## What this exercise asks
1. According to the API excerpt, which tool can be used to test a deployment made with AppNow?
2. Continue the excerpt on API types and the API lifecycle from its last sentence.

## Excerpt to read
·····
SOAP, or Simple Object Access Protocol, is an API that connects different platforms together through HTML and XML. The structure and requirements for SOAP are more rigid than REST, and it’s defined by a specific protocol. Web applications have started moving away from this older traditional type. It is hard to implement flexible integration here. However, this structure does allow for more stringent security measures and includes stateful operations without custom coding.

ASP.NET


ASP.NET is a specific form of a REST API .NET technology. The main benefit of using this type is the structured framework that’s in place. If you are working with windows-based technology, you can send HTTP protocol messages to a variety of platforms. Dot NET framework is lightweight and easy to work with, which can speed up development time and add flexibility to your third party integration.

API Lifecycle: 4 Stages


API’s lifecycle basically summarizes the whole lifespan, right from initial conception, to deprecation and final retirement. APIs’ lifecycle varies with its core functionality and the nature of software or business. Let’s analyze the four stages of the API lifecycle.

API Panning, Design, Analysis


This stage is generally called the API Requirement Definition stage. In this stage, providers need to determine a definition in which they have to give the reason for creating a new API, the objective that it will achieve, and the overall business strategy that will be implemented. It has to be analyzed whether creating an API would indeed solve the existing requirements. And after its establishment, the purposes of the API are to evolve with the overall organizational objectives.

At this stage some points have to be decided:-
1) API growth model
2) Projection/Predictions of usage
3) Mission statement(s)
4) Expected returns from the API
5) API marketing and promotional methods to be adopted.

Once these have been decided another extremely important element is, finalizing the type of API to create.
1) Public APIs
2) Private APIs
3) Partner APIs

API Development And Integration


API providers must understand the exact technical requirements and capabilities of the program interface. The API hosting tools and management methodology, an understanding of the protocols to be used is important. Developers need to be aware of all the operations as well, the security features, access control options and the quality of end-user-experience the API will provide. The scalability and the size of APIs are also the points to considerate.

There are many API development frameworks, depending on the programming language used by developers. Here are a few of them:-

a) Sinatra and Grape (for Ruby)
b) REST.li and JAX-RS (for Java)
c) Slim (for PHP)
d) Restify and Express.js (for Node.js)
e) Django and Flask Web (for Python)

Note: AppNow is also an often-used tool for API prototyping, data model specification and deployment, and demonstrations. Deployment with AppNow (with CRUD RESTful API and AngularJS) can be tested with the Swagger tool.


Versioning is one of the most important parts of this stage. Versioning is important to keep things systematic.
It included:-
i) API designing (ensuring both human-usability as well as machine-readability)
ii) API construction
iii) API security (through access control tools)
iv) API testing

The rate limit is a common security strategy for APIs. These put an upper limit on the total number of network requests within a time period. As API lifecycle is iterative, it is easy to go back to the Analysis stage at any time and make changes, as and when required.
·····
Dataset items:
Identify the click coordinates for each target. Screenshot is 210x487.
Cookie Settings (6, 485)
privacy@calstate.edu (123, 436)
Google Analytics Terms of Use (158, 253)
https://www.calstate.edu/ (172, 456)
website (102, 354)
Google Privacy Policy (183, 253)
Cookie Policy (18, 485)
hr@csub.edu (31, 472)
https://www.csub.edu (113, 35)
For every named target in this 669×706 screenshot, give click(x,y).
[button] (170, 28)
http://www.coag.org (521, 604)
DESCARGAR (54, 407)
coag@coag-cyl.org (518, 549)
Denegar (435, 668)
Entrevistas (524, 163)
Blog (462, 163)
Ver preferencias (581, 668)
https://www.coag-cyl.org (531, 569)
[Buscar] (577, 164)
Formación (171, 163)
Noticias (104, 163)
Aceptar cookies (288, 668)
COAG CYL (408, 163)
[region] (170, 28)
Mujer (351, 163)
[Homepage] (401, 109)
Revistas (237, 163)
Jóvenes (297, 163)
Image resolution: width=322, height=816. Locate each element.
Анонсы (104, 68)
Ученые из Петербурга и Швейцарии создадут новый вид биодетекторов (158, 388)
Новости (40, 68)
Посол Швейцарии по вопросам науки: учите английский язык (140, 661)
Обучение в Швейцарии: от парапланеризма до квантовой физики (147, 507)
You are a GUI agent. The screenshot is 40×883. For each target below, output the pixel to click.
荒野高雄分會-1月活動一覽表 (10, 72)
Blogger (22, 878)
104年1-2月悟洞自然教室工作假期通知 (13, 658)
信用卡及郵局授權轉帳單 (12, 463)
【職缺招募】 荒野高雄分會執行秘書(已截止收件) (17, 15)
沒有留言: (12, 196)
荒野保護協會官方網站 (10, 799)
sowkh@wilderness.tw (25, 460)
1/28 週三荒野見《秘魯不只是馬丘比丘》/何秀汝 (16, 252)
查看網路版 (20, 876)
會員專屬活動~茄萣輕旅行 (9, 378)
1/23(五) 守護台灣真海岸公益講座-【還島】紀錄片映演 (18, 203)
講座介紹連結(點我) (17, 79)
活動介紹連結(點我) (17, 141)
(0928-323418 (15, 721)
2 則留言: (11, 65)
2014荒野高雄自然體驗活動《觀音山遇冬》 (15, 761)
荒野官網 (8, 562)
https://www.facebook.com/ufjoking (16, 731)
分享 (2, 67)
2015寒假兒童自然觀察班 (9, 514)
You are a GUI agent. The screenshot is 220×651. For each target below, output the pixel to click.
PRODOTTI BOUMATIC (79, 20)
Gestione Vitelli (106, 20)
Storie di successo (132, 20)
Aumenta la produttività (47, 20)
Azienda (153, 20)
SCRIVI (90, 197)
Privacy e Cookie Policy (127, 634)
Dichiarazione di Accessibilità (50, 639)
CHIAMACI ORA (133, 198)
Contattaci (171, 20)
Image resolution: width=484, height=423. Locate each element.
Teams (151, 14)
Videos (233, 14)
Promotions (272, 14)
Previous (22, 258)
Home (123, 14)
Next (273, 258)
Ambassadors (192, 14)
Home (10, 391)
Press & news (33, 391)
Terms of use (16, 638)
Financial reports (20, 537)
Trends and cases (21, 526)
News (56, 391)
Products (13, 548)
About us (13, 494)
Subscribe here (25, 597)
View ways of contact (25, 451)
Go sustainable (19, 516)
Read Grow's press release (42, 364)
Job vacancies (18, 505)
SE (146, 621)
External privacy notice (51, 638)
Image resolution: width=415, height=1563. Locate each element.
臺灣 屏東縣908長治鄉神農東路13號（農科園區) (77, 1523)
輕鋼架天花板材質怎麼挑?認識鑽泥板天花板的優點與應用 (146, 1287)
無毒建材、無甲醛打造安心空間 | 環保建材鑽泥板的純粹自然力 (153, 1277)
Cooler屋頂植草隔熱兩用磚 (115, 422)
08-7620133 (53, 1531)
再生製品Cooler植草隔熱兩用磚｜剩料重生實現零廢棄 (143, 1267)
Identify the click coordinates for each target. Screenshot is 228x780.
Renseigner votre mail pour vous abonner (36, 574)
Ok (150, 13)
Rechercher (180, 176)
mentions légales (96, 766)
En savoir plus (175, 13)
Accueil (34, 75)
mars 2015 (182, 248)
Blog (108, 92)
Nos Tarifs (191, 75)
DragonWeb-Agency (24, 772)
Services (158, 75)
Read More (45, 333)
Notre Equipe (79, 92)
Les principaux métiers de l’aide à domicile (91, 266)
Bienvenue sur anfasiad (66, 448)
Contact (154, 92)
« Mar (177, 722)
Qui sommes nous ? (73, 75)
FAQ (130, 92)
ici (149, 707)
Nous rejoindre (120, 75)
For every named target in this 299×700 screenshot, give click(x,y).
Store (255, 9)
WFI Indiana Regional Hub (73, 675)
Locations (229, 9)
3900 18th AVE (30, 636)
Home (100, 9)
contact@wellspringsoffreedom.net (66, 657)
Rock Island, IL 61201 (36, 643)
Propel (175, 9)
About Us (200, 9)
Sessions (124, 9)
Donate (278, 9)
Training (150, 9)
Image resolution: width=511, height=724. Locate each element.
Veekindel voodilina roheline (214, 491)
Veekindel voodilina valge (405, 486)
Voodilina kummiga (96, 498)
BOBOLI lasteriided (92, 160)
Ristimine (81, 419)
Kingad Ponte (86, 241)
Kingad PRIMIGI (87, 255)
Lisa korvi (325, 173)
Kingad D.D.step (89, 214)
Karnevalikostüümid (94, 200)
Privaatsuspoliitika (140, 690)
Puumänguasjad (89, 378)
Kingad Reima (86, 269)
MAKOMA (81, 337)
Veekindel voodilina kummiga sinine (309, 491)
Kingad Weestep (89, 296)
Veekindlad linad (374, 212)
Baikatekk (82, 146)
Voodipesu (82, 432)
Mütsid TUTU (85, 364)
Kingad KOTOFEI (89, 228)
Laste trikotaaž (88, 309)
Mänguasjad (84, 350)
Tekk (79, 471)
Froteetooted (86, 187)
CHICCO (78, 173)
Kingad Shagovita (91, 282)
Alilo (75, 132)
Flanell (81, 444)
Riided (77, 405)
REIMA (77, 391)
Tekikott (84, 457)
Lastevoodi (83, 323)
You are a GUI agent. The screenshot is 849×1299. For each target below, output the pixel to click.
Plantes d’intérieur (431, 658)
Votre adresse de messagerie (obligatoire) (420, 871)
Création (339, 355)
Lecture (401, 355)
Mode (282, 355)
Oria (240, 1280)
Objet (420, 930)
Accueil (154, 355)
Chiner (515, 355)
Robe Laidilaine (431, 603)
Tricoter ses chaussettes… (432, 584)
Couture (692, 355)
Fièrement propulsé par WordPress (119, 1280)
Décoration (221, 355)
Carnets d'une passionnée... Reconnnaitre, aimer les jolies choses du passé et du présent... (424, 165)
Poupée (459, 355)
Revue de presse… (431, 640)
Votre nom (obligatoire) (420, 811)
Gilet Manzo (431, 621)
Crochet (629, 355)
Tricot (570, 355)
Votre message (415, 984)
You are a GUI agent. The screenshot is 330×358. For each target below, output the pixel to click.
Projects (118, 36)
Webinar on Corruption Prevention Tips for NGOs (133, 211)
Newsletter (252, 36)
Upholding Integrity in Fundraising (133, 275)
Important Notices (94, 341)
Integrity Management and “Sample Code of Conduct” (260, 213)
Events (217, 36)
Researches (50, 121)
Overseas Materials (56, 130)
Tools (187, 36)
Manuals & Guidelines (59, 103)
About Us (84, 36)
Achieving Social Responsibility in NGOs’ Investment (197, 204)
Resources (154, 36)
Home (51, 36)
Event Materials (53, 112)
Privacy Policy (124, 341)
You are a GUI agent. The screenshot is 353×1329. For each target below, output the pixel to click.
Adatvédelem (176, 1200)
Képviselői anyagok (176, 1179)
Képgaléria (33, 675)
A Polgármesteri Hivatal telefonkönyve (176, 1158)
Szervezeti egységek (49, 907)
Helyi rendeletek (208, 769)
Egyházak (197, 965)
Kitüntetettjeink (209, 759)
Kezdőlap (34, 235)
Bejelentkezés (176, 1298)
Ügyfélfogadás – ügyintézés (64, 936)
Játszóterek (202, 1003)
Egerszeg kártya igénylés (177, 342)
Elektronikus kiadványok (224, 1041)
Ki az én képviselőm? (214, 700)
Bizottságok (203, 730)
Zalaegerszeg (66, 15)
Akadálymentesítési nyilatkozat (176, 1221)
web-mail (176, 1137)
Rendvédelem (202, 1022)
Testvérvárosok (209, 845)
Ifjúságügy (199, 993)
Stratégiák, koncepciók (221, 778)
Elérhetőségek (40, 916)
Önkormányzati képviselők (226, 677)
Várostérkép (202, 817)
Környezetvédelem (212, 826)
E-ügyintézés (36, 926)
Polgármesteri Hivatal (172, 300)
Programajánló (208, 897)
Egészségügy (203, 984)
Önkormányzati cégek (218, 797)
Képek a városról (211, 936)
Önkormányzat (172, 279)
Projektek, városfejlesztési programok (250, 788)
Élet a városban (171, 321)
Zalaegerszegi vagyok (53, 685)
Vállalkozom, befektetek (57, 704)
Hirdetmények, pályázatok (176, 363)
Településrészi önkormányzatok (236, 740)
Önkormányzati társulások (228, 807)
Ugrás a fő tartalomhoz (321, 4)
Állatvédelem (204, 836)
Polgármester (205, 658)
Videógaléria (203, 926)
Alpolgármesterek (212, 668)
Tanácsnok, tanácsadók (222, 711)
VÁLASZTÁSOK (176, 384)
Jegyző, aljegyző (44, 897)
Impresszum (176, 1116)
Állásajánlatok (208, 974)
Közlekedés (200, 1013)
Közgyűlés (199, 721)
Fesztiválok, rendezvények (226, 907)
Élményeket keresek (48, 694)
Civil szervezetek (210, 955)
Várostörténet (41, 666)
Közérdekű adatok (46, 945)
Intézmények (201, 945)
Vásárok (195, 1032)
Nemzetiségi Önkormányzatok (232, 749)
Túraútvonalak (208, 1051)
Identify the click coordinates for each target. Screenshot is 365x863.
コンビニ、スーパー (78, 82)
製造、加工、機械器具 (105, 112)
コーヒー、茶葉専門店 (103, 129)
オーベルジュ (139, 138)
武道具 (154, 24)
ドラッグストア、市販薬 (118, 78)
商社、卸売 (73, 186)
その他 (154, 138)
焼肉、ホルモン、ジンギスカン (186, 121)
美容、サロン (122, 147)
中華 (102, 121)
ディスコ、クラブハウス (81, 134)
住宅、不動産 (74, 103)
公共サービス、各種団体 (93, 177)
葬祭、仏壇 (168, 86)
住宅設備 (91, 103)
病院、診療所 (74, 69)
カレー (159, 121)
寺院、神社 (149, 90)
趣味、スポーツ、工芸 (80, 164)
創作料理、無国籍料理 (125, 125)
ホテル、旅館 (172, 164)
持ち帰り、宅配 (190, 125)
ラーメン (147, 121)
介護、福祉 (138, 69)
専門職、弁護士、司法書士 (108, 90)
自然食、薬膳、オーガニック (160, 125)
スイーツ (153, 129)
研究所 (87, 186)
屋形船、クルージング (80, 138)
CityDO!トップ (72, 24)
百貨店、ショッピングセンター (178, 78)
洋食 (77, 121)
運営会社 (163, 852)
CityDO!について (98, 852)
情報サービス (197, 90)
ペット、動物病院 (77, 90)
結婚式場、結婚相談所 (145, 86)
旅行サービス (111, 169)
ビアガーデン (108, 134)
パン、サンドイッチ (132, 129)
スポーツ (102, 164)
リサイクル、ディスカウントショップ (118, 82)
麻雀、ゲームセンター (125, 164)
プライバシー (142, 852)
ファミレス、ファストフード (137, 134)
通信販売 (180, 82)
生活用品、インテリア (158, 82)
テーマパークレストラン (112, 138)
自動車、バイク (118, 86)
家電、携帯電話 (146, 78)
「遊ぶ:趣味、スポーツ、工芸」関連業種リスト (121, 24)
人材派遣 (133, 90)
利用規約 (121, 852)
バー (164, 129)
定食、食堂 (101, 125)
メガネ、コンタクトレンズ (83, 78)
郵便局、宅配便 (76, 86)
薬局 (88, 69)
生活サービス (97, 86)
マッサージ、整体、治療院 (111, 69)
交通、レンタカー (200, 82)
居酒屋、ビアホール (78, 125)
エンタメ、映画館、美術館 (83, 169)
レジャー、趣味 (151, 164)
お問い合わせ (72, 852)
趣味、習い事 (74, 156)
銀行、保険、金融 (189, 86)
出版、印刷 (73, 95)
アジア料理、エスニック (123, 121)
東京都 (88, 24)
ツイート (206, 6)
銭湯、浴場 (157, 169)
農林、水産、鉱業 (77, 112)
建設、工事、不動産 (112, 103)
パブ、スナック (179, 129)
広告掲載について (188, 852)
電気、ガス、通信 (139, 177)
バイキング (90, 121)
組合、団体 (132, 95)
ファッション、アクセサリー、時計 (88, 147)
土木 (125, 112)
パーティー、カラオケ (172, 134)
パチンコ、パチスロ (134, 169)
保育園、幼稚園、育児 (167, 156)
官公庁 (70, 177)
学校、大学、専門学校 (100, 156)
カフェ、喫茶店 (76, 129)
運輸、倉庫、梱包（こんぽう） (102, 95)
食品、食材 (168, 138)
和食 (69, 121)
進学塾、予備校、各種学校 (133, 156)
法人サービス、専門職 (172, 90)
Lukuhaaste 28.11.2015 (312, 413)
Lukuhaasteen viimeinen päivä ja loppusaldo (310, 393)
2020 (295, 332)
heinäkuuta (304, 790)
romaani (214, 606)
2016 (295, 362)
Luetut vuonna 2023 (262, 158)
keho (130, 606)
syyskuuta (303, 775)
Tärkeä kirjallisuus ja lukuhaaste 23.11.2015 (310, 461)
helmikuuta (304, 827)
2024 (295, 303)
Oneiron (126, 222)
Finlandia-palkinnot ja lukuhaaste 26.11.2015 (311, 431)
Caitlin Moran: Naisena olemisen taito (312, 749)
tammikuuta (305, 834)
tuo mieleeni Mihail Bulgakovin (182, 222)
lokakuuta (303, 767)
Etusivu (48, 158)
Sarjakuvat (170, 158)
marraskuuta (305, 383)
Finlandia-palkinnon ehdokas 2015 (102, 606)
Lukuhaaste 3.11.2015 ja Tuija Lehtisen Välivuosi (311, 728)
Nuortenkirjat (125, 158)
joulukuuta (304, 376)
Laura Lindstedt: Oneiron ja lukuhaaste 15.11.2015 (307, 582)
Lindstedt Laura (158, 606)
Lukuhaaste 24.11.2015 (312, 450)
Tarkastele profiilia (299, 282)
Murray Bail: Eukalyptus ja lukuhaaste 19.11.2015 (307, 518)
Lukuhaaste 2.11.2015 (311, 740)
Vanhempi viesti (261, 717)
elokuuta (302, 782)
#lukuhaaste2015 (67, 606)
·····
## Results for each task
1. The Swagger tool.

2.
API Operations and Management


By the end of Stage 2, a two-way connection between the API backend and corresponding website or mobile app has been established. In this stage, an intermediate layer- API management is created and inserted between the two, to boost API intelligence and performance levels.

Systematic API management helps in:-
a) Making the user-behavior more predictable.
b) Monitoring key API analytics to increase performance.
c) Establishing API monetization scheme.
d) Securing the API endpoints.

One of the biggest inclusion in the third stage of the lifecycle is API testing and bug fixing. This makes the interfaces smoother and glitch-free. Initial user-opinions and feedback also need to be collected and analyzed.

Note: API documentation, initiated in the previous stage, has to be regularly updated and maintained during the Operations stage. All the changes made in the structure of the API should be recorded in the documentation / changelog / release notes.


In API Management layer, developers have to work with 2 separate URLs:

a) The first URL exists between the application/website (final product) and the management tab. It is published and is viewable to everyone who has authorized access to the interface.
b) The second URL exists between the management tab and the API. This one remains private and is not accessible to any third-party entity.

There are some features and solutions that any standard API management platform should offer. These include the API contracts, the security, and access controls, the documentation, developer portal access, analytics and usage, and of course, all billing-related information.

API Engagement, Adoption, and Retirement


There are 2 major components in any campaign to drive up the engagement/ adoption rates of an API:
1) Boosting its discoverability and usability. Users should be able to find the API easily, and not run into any problem while working with the software.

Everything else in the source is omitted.